SET PROBLEM =>
Pick out every line in the records below that contains the word "filter", and copy each of those lines.

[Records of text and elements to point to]
==================================================
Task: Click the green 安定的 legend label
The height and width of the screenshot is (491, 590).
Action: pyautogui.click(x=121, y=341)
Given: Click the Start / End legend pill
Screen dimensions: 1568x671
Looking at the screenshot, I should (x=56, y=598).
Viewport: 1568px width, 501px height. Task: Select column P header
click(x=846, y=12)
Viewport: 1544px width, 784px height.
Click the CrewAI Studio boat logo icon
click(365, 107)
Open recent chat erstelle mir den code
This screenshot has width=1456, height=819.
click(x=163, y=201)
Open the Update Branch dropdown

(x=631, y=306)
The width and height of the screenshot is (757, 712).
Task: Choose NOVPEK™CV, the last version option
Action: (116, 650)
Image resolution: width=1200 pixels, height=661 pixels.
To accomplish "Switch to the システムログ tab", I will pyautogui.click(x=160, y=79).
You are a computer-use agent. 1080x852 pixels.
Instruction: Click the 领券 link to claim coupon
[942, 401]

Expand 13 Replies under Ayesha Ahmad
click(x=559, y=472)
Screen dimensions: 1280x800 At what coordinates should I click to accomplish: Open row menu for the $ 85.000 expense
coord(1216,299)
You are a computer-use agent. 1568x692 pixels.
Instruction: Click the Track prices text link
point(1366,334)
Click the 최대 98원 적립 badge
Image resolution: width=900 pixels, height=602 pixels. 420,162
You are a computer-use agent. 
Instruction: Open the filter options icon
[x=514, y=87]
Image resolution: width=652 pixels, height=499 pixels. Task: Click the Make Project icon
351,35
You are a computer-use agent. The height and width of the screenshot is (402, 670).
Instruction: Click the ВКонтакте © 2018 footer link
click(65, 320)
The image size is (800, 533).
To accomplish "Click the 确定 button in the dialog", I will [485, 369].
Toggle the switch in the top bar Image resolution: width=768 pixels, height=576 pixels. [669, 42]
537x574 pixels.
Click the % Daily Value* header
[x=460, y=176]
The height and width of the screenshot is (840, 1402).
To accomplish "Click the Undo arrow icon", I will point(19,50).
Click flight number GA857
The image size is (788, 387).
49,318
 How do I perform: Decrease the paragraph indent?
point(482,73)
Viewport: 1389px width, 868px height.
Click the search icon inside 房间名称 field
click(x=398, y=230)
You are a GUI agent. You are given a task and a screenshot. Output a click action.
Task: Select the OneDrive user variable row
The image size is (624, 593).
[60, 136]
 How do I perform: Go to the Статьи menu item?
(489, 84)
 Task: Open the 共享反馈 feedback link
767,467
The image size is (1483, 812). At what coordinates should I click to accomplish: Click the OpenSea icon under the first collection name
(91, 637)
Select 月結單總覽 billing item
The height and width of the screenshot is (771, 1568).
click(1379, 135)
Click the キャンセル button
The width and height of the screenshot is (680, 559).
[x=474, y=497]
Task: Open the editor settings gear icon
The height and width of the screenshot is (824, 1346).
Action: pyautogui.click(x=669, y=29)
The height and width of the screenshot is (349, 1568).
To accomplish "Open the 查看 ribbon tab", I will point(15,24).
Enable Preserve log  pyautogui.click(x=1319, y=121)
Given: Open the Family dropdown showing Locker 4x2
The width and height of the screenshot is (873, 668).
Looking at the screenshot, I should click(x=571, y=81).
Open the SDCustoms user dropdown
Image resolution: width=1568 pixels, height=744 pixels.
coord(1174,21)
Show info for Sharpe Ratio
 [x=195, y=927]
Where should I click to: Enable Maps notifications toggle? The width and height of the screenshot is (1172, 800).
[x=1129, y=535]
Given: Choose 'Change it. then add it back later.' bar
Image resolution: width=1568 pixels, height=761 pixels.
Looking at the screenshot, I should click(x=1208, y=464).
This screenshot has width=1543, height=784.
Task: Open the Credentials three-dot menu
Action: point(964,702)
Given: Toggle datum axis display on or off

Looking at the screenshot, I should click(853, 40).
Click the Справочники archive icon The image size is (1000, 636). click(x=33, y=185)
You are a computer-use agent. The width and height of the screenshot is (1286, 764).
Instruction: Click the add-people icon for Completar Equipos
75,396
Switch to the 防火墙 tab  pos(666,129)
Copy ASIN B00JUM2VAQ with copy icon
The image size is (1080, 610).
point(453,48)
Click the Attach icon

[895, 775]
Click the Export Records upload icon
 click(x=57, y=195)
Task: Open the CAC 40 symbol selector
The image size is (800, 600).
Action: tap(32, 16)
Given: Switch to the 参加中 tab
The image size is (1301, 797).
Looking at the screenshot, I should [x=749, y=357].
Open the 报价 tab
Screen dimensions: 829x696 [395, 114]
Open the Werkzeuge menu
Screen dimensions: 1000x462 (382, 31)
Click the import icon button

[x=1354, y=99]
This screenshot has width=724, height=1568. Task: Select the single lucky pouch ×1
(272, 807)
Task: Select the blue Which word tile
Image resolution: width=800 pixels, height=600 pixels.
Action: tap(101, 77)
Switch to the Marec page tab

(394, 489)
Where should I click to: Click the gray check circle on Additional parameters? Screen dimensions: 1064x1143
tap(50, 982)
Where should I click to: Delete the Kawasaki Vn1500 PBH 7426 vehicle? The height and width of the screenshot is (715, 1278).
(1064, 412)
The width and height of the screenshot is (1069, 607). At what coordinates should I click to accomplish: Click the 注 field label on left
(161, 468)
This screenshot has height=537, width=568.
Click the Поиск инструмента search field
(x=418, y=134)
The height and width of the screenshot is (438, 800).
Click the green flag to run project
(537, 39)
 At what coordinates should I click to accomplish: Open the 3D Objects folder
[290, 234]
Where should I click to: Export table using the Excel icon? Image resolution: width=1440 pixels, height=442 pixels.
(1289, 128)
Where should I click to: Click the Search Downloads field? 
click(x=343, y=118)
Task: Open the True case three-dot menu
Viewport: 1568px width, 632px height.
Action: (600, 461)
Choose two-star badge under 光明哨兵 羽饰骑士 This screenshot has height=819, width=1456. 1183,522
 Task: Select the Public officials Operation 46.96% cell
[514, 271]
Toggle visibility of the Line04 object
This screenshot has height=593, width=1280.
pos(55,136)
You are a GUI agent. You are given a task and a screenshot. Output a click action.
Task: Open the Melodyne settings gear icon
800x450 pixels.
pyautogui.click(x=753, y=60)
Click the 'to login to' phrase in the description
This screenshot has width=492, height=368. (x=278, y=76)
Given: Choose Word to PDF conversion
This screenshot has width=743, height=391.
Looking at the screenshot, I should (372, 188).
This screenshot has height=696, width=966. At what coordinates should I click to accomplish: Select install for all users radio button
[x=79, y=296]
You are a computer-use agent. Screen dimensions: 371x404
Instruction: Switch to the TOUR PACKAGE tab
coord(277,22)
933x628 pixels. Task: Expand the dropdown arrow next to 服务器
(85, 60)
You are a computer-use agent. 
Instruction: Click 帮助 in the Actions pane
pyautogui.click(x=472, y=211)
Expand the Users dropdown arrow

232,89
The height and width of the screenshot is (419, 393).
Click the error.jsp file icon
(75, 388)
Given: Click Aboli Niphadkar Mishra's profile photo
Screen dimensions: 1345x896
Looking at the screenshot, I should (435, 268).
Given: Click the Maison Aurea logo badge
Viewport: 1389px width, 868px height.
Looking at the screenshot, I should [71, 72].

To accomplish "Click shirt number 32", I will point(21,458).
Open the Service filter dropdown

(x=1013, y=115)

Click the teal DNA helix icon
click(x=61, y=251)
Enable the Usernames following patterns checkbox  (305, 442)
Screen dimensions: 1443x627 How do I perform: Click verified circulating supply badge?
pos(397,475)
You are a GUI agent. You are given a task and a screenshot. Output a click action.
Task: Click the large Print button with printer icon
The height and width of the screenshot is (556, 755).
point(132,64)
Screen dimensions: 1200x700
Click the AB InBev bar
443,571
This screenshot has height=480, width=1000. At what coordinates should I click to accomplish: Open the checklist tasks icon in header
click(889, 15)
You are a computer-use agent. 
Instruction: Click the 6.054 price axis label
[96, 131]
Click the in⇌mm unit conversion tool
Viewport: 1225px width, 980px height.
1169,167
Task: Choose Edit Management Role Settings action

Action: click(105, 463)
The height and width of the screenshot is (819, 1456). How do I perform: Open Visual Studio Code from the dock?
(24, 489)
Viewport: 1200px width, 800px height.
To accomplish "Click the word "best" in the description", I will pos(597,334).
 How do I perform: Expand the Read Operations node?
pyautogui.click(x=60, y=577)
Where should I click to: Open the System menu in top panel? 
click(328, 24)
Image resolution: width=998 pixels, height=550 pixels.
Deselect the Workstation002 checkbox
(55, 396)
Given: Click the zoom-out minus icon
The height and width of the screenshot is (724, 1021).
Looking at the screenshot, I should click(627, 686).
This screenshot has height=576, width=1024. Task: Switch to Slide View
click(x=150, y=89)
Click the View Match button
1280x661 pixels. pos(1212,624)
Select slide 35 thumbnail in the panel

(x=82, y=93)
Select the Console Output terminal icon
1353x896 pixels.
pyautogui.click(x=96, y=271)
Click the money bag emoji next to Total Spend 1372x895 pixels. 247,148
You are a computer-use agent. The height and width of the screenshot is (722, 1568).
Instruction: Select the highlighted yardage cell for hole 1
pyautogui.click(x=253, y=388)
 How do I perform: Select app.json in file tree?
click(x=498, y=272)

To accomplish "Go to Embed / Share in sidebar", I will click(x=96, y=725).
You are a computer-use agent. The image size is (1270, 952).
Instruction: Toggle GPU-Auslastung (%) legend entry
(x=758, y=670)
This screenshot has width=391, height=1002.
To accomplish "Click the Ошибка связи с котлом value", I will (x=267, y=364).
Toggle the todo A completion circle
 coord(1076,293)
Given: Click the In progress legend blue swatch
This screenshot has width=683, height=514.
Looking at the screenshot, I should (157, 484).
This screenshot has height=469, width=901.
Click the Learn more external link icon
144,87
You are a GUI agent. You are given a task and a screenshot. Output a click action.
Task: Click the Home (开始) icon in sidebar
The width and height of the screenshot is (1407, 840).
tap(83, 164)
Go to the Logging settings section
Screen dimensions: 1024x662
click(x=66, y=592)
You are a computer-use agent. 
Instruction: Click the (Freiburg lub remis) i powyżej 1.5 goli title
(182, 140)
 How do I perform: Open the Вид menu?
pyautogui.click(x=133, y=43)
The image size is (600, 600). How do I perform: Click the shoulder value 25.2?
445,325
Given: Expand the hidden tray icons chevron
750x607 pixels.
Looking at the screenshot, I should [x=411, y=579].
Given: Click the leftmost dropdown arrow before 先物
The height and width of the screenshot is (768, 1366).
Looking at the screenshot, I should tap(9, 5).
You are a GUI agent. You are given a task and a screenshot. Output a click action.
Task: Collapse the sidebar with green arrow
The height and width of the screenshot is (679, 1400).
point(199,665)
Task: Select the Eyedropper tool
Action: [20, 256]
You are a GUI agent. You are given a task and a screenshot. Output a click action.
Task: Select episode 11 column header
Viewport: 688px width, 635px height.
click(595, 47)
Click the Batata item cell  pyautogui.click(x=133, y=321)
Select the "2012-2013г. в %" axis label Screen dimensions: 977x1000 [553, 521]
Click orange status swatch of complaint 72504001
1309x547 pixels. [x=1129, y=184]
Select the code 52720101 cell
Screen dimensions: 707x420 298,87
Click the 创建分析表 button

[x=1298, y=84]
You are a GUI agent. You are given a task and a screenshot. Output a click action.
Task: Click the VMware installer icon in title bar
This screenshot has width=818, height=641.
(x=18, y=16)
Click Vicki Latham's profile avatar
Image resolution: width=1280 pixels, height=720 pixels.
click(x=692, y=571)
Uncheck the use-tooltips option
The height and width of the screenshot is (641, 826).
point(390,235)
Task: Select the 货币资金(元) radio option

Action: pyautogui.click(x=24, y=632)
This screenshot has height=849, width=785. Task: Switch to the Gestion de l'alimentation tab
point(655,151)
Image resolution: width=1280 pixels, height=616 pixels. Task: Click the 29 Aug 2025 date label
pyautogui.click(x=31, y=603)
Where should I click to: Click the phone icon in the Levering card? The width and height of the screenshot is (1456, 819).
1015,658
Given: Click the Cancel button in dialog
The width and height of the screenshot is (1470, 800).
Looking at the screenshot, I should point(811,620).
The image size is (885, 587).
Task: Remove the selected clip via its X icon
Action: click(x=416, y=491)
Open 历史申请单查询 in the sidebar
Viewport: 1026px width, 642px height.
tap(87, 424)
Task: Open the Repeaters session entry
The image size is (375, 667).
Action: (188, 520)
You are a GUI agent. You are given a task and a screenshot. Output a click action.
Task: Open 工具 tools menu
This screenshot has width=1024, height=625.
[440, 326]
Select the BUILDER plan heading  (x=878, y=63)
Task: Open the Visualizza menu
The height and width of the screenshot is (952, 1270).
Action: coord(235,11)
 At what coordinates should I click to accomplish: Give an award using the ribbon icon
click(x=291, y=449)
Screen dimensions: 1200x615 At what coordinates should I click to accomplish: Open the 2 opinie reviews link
==================================================
RESPONSE TO THE EXERCISE =>
Instruction: Open the filter options icon
Open the Service filter dropdown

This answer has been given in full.